During my “silent months” (for details see this post) I’ve been developing a simple system to study the spread of of antimalarial drug resistance. It is a “typical” scientific application with a core (which simulates genetic recombination of individuals reproducing) which is computationally very demanding.
As it is common in these scenarios I started by developing a prototype in a high-level, declarative language (in my case Groovy). I was pretty sure that the first solution would be slow as hell, and part of of that slowness would be due to using a “scripting” language (although algorithm complexity is the cause of slowness, changing the language should at least get running times down 1 order of magnitude). The initial solution was in fact slow. So I proceeded to do the usual thing: identify the expensive part (easy in my case) and rewrite that part in Java. My intention was to end up with a typical hybrid system: core, computational intensive code in Java and high-level functions in Groovy, for easy and productive manipulation.

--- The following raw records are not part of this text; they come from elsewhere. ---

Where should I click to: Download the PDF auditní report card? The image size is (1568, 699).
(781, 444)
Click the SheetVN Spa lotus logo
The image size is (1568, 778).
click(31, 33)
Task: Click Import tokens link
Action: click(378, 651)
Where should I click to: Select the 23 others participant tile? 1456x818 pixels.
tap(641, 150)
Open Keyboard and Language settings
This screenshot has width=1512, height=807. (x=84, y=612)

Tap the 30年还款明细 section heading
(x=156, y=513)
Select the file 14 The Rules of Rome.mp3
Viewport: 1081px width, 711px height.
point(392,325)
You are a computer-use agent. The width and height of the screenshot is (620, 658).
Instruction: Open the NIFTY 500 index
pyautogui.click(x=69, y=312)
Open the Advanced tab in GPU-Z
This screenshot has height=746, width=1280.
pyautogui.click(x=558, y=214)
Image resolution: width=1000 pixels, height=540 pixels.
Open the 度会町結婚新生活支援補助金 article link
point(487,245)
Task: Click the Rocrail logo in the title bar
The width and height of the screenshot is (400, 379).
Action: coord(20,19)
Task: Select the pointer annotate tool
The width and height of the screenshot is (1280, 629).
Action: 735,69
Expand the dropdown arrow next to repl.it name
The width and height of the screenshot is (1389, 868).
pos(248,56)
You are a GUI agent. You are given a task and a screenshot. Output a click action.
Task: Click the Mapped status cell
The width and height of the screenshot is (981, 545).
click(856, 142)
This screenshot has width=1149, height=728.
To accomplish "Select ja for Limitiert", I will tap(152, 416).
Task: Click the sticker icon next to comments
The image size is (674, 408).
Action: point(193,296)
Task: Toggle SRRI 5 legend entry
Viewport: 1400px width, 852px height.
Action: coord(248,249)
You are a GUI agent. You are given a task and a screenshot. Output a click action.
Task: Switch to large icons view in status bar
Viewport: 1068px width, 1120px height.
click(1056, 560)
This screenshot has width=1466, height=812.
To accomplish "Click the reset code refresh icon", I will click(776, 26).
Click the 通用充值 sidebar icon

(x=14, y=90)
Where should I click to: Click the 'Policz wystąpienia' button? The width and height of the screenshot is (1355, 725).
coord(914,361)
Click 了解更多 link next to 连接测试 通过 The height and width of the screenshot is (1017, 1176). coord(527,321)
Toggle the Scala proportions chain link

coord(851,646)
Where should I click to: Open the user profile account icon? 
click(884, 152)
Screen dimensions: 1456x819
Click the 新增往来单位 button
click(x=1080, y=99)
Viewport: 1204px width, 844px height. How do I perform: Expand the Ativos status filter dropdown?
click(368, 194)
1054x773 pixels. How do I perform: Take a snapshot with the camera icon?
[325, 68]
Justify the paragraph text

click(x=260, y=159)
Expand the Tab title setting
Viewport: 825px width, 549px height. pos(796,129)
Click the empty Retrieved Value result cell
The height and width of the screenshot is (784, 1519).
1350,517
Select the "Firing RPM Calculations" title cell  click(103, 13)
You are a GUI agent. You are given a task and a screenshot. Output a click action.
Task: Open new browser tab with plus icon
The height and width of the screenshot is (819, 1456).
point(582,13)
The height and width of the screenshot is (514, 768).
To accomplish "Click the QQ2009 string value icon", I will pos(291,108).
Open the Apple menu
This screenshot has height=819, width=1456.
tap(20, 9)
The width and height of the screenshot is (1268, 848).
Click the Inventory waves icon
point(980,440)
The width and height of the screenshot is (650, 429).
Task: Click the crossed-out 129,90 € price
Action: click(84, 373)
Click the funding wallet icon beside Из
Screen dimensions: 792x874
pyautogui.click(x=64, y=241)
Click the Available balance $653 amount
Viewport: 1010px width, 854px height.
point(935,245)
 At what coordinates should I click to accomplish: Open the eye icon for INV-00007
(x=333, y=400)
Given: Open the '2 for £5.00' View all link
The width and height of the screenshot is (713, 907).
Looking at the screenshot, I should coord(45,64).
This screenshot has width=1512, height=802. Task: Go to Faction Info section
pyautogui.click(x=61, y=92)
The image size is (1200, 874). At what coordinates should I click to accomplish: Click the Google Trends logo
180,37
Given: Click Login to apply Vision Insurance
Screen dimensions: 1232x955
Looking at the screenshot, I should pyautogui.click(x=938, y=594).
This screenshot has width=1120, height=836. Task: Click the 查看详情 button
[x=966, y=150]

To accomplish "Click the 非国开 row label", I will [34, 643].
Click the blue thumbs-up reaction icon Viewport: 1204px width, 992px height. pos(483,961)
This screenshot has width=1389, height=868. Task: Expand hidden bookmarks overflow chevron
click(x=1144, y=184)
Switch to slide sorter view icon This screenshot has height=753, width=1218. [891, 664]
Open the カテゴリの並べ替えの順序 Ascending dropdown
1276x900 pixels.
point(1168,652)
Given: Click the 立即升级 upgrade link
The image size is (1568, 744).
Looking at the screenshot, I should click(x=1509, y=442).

Converting from Groovy to Java is easy, in fact it is too easy: The final Java code was full of Groovyisms: legacy generics code (things like Map<String,List<Integer>>) and strange looking (from a Java perspective) code originating on .each constructs among other things that made the Java code look very strange.
Needless to say, there were not that much speed improvements. In order to improve things I started to try to be sure that the data structures below List<> had the required complexity for my most used operations. Not much improvement. I then decided to completely convert things like List<List<Integer>> to the typical Java int[][]. Spaghetti and semantic chaos followed (just think of the not-so-minor differences in semantics between lists of lists and [][]).
Being a member of the fundamentalist church of refactoring I decided to do the unthinkable: throw the code away and rewrite it from scratch. I would rewrite the whole code, starting from the core in Java in a Java idiomatic way targeting performance. Then, on top of that I would grow a set of Groovy wrappers in order to easily manipulate the said core. Worked perfectly! Actually I am running that code in the background (on a Asus EEE) as I write this.
The (somewhat elusive) lesson that I took from this is that going from prototype to production code, when the fundamental difference is performance, can be cumbersome if the prototype language is too close to the production language (and Groovy and Java and close enough). The temptation to do a line by line code conversion is too good for comfort (I actually did rename the computationally intensive .groovy to .java and translated line by line – feel free to call me silly) and can have very upseting results.